The NDIS aims to provide greater choice and control for participants with a permanent or likely to be permanent disability. Prior to this study, little was known about the experiences of the NDIS among young people with mental health issues, or the everyday life experiences of those receiving NDIS packages. Additionally, issues had emerged regarding the early implementation of the NDIS in the mental health sector. These included limited knowledge of the scheme among consumers, issues regarding accessing the NDIS and few alternatives for ineligible participants and those choosing not to access the scheme, and speculation about whether the NDIS was meeting the needs of consumers.
Four young people with mental health issues participated in semi-structured interviews to explore their experiences receiving an NDIS package.

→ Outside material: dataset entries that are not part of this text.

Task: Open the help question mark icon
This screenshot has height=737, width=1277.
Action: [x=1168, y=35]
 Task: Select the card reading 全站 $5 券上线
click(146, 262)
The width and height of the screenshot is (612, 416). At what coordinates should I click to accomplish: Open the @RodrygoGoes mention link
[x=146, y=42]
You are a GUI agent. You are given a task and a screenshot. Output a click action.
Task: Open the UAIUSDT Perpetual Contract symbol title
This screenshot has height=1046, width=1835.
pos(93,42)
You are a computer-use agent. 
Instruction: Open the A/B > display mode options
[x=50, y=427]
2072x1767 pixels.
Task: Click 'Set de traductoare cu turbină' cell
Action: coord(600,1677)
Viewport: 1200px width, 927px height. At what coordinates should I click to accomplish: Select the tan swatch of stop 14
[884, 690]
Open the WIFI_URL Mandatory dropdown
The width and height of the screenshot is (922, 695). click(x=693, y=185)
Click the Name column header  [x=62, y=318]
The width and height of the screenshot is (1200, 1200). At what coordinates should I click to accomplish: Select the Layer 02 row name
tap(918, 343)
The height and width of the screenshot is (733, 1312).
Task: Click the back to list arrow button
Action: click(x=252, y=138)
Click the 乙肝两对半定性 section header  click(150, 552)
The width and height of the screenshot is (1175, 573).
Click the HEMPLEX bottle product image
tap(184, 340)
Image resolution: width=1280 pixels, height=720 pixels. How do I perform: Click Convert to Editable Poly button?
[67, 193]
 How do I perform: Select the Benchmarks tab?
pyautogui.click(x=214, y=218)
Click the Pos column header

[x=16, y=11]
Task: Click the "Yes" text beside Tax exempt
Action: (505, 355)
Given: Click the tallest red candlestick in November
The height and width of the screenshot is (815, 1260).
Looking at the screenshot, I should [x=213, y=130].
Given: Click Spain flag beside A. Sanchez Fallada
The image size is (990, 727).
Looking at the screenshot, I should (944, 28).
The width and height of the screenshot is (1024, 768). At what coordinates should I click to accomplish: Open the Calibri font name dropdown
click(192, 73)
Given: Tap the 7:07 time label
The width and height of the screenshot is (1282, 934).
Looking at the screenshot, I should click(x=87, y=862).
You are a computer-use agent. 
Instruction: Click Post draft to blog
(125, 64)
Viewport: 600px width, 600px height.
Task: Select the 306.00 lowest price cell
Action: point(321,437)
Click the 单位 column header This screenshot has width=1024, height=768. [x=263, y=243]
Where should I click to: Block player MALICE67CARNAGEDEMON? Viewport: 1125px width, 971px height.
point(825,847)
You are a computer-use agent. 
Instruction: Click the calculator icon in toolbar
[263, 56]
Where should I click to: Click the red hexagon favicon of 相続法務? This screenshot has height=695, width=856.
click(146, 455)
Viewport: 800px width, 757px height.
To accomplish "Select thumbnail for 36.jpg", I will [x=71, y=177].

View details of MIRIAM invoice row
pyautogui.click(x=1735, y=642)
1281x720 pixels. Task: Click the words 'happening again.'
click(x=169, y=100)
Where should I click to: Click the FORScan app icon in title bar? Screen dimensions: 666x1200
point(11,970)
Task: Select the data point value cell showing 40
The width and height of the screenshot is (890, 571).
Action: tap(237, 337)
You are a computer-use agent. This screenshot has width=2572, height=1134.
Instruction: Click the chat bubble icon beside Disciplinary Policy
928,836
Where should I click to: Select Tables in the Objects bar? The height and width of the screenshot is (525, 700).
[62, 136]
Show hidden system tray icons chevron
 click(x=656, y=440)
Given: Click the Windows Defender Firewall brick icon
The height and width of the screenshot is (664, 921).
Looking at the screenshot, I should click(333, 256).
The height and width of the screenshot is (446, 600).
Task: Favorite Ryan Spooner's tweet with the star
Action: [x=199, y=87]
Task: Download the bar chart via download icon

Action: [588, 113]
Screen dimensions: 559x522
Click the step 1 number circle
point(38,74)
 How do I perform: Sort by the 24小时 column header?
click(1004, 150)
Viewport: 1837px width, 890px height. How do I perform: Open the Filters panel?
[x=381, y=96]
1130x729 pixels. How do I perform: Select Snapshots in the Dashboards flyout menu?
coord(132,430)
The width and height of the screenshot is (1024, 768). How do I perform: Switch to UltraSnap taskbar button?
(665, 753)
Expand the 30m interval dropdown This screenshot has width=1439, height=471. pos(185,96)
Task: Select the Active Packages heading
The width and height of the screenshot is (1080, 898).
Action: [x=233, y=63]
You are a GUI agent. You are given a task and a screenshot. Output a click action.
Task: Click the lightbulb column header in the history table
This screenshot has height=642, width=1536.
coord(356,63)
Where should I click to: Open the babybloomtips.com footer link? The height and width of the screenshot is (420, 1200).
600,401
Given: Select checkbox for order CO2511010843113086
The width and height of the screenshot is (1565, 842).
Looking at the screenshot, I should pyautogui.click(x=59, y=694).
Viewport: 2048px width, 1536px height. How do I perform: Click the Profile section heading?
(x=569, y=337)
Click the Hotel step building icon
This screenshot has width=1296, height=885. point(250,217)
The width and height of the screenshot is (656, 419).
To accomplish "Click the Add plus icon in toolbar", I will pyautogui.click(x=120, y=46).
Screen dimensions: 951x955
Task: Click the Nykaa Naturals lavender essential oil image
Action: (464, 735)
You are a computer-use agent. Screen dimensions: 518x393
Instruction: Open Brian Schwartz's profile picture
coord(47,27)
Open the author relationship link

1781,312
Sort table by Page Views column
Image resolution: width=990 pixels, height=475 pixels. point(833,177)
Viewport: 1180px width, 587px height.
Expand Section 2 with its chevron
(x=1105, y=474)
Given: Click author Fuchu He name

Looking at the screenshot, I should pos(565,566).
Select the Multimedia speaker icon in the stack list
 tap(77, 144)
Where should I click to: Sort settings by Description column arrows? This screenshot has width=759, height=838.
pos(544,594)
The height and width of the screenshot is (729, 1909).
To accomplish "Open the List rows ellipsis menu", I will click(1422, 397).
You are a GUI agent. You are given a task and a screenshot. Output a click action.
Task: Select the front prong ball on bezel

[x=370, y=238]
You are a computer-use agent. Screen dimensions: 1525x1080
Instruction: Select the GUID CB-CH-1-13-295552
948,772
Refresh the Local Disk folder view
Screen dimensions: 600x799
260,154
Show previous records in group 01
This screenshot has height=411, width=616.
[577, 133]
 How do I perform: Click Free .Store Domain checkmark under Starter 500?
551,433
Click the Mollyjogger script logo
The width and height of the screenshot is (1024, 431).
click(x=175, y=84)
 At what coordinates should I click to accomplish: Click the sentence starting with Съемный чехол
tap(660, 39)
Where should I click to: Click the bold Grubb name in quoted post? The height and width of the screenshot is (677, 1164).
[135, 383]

Participants described both positive and negative experiences with the NDIS. Participants’ experiences focused on increased independence and social and community engagement, more access to supports, and reduced financial stress. Some participants indicated that the NDIS positively supported their recovery journeys, while others did not notice a difference. All participants reported that they preferred the NDIS over previous arrangements but suggested that the provision of information and support could be improved.
Overall, participants experienced more choice and control, greater access to supports and increased independence since the NDIS. However, participants believed that improvements are required in order to make the NDIS truly client-centred.